>>>>

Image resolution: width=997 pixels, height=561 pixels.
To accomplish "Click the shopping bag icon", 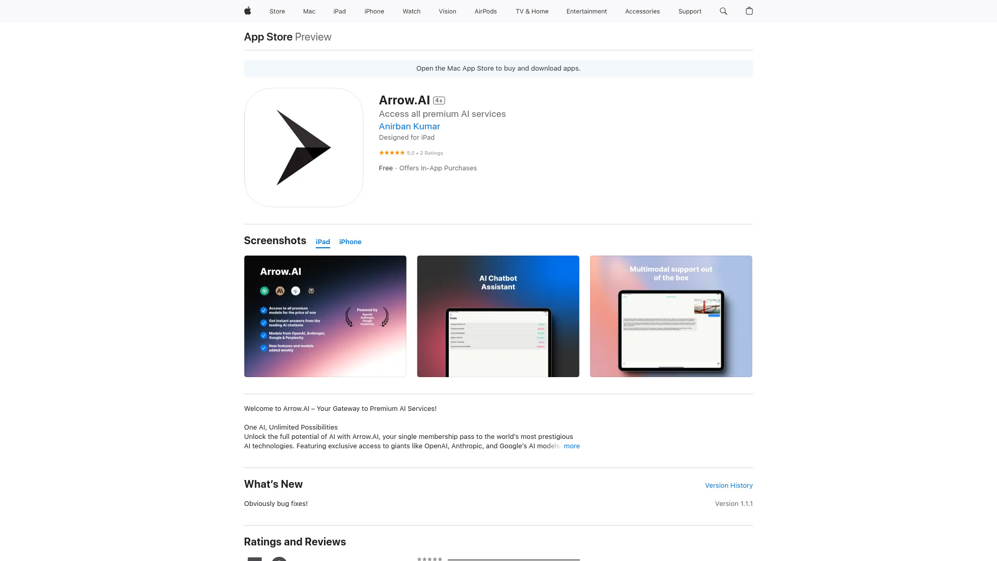I will 748,11.
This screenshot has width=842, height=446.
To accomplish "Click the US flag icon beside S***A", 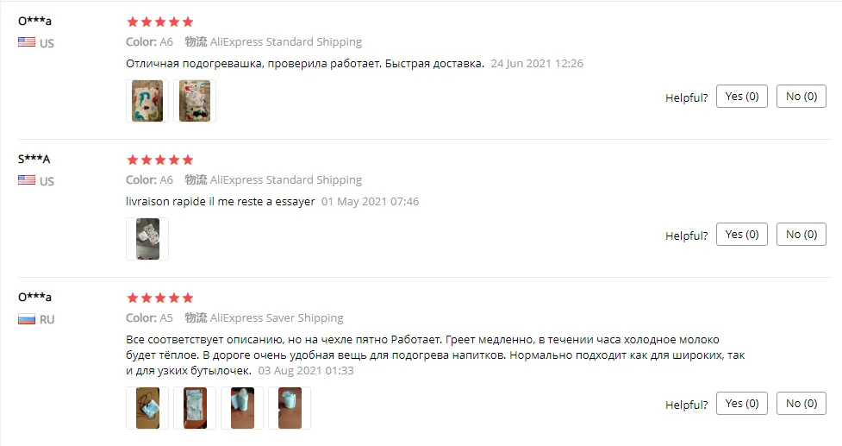I will click(x=27, y=180).
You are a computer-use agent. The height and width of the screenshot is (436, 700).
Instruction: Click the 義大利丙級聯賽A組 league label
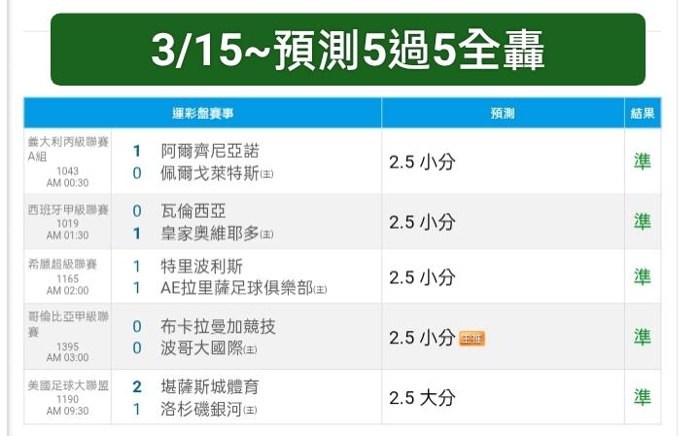pos(68,148)
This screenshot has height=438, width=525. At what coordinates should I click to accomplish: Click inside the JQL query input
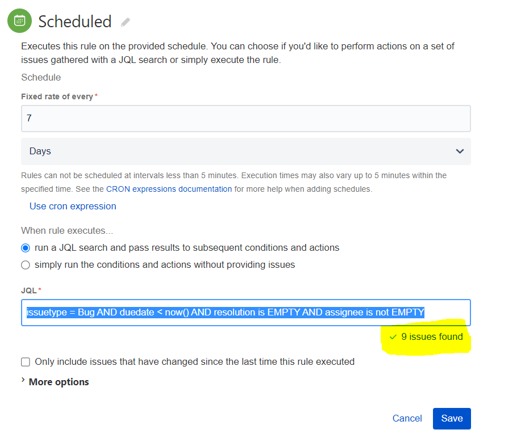tap(246, 313)
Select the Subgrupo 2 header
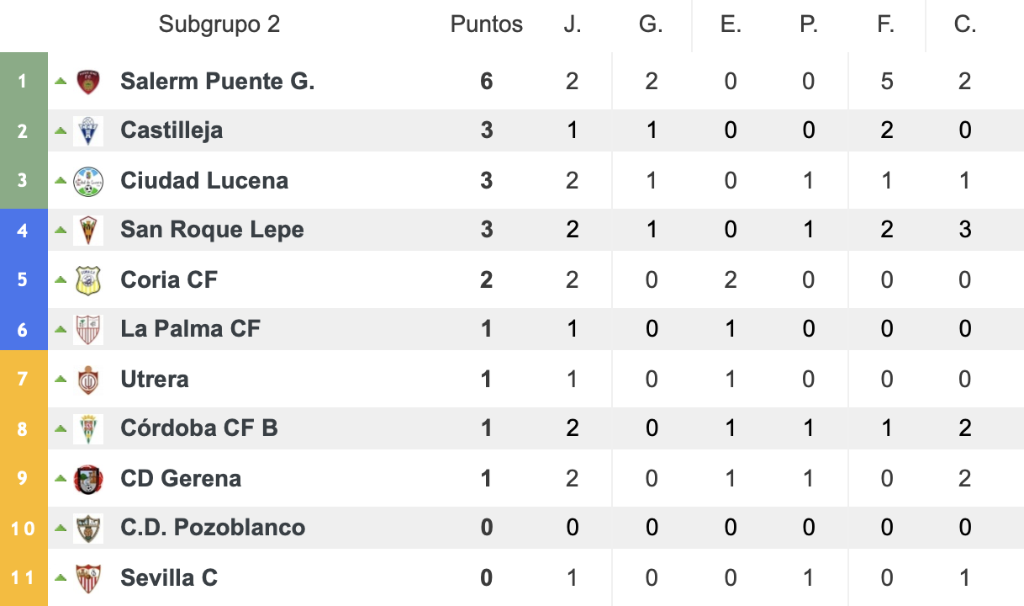This screenshot has width=1024, height=606. 219,24
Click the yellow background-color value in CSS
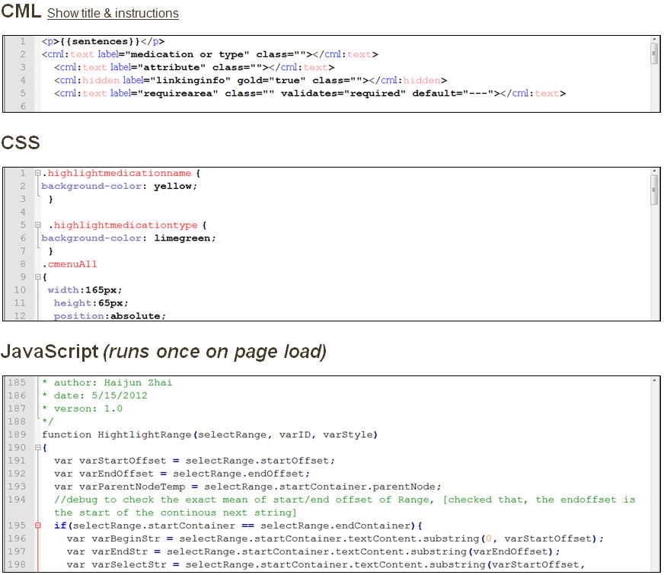Image resolution: width=664 pixels, height=575 pixels. (174, 187)
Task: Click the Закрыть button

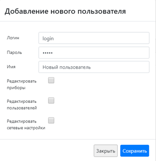Action: 106,151
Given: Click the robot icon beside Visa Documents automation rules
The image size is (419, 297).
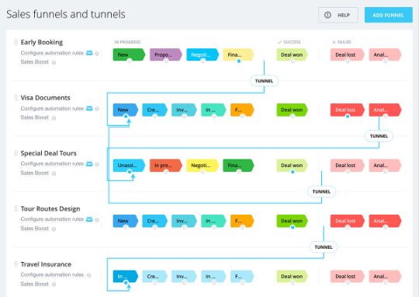Looking at the screenshot, I should click(x=89, y=108).
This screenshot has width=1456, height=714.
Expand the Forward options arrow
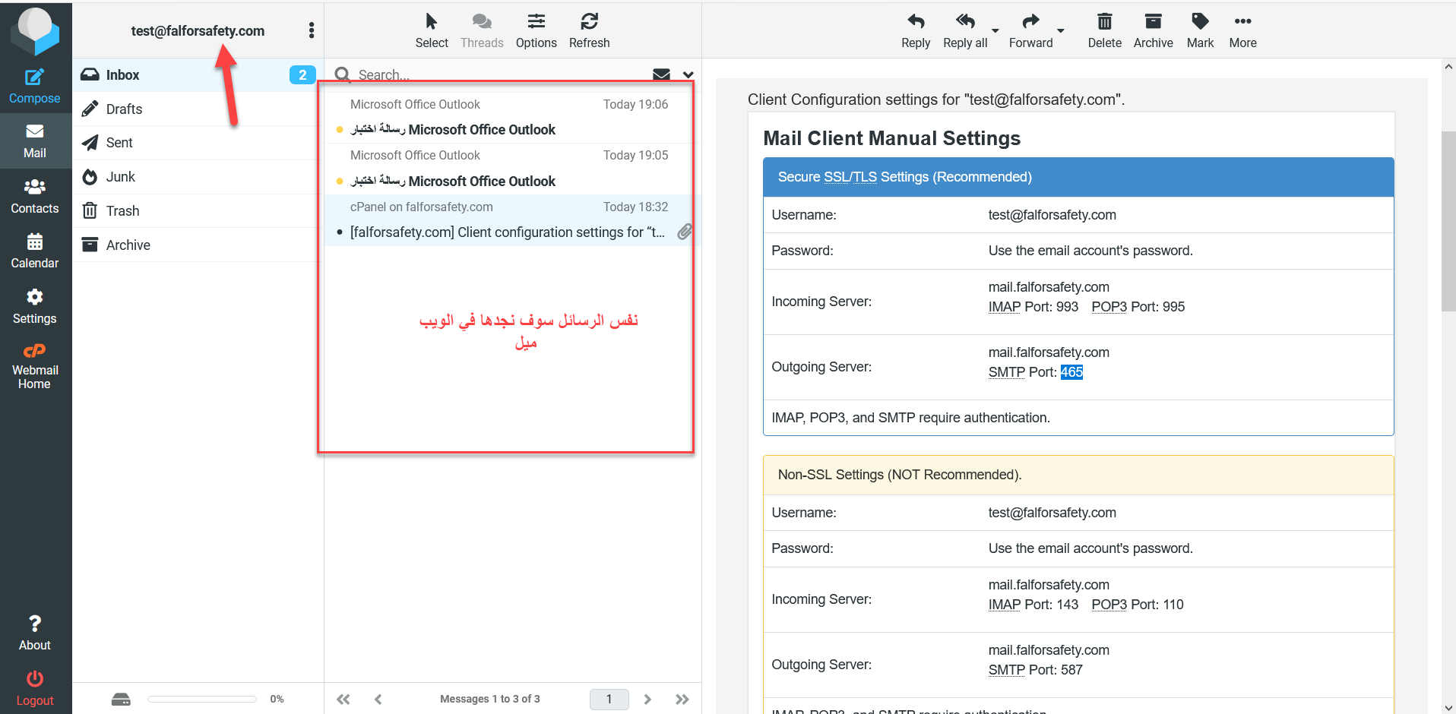click(x=1061, y=31)
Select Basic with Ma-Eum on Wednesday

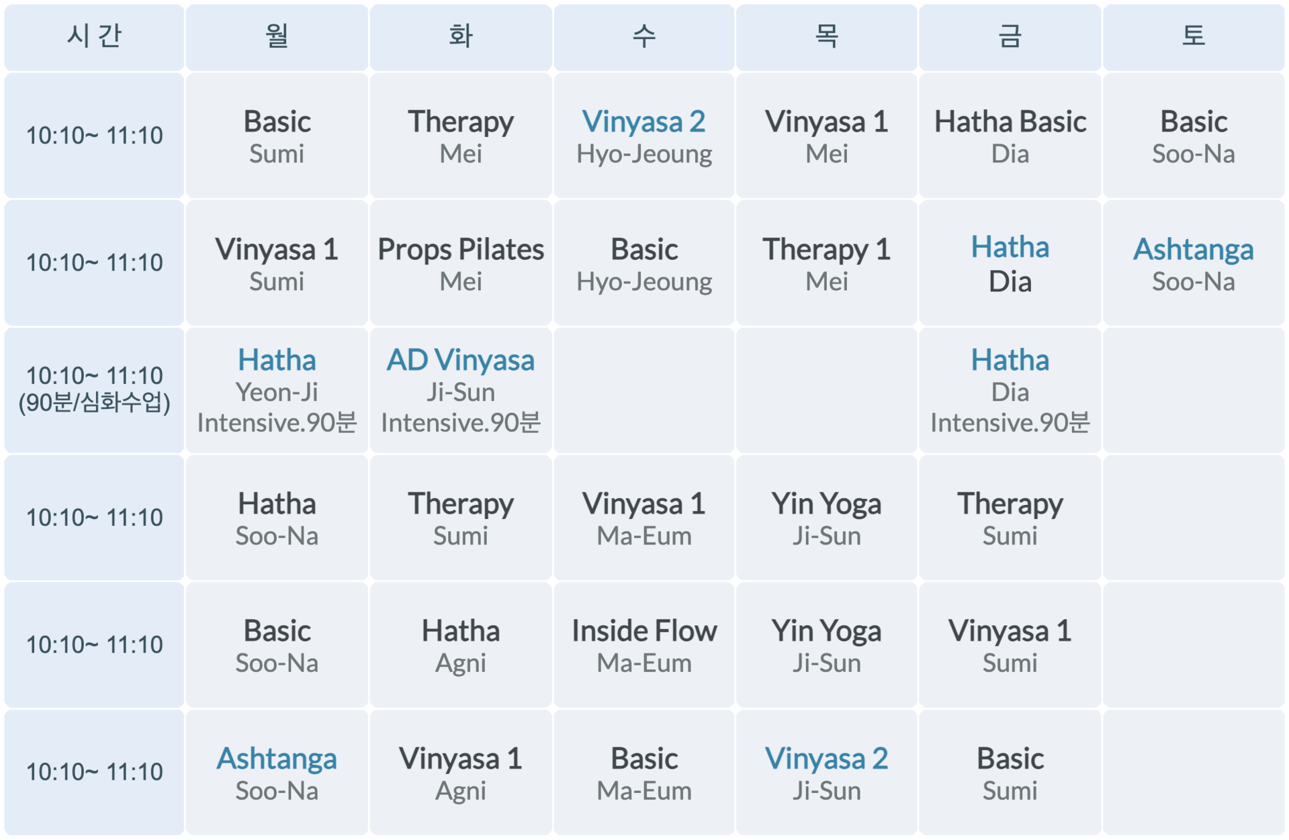(643, 772)
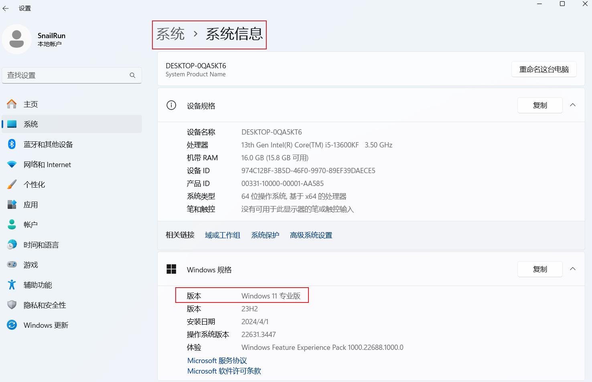This screenshot has width=592, height=382.
Task: Open 网络和 Internet via Wi-Fi icon
Action: pyautogui.click(x=12, y=164)
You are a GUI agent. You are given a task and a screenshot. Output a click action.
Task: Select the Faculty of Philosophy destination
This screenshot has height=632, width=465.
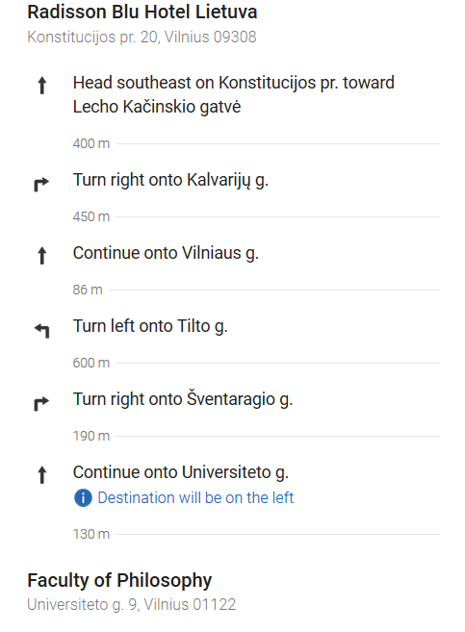tap(119, 580)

<<<<

» Work to complete: Please repeat exactly the lines from the one containing "Given: Click the" through the last line of the records, both included, and leave out the pictures.

» Answer section:
Given: Click the robot icon beside Visa Documents automation rules
The image size is (419, 297).
Looking at the screenshot, I should click(x=89, y=108).
This screenshot has width=1456, height=714.
Expand the Forward options arrow
click(x=1061, y=31)
Select Basic with Ma-Eum on Wednesday

(643, 772)
This screenshot has width=592, height=382.
Task: Open 网络和 Internet via Wi-Fi icon
Action: pyautogui.click(x=12, y=164)
You are a GUI agent. You are given a task and a screenshot. Output a click action.
Task: Select the Faculty of Philosophy destination
This screenshot has height=632, width=465.
tap(119, 580)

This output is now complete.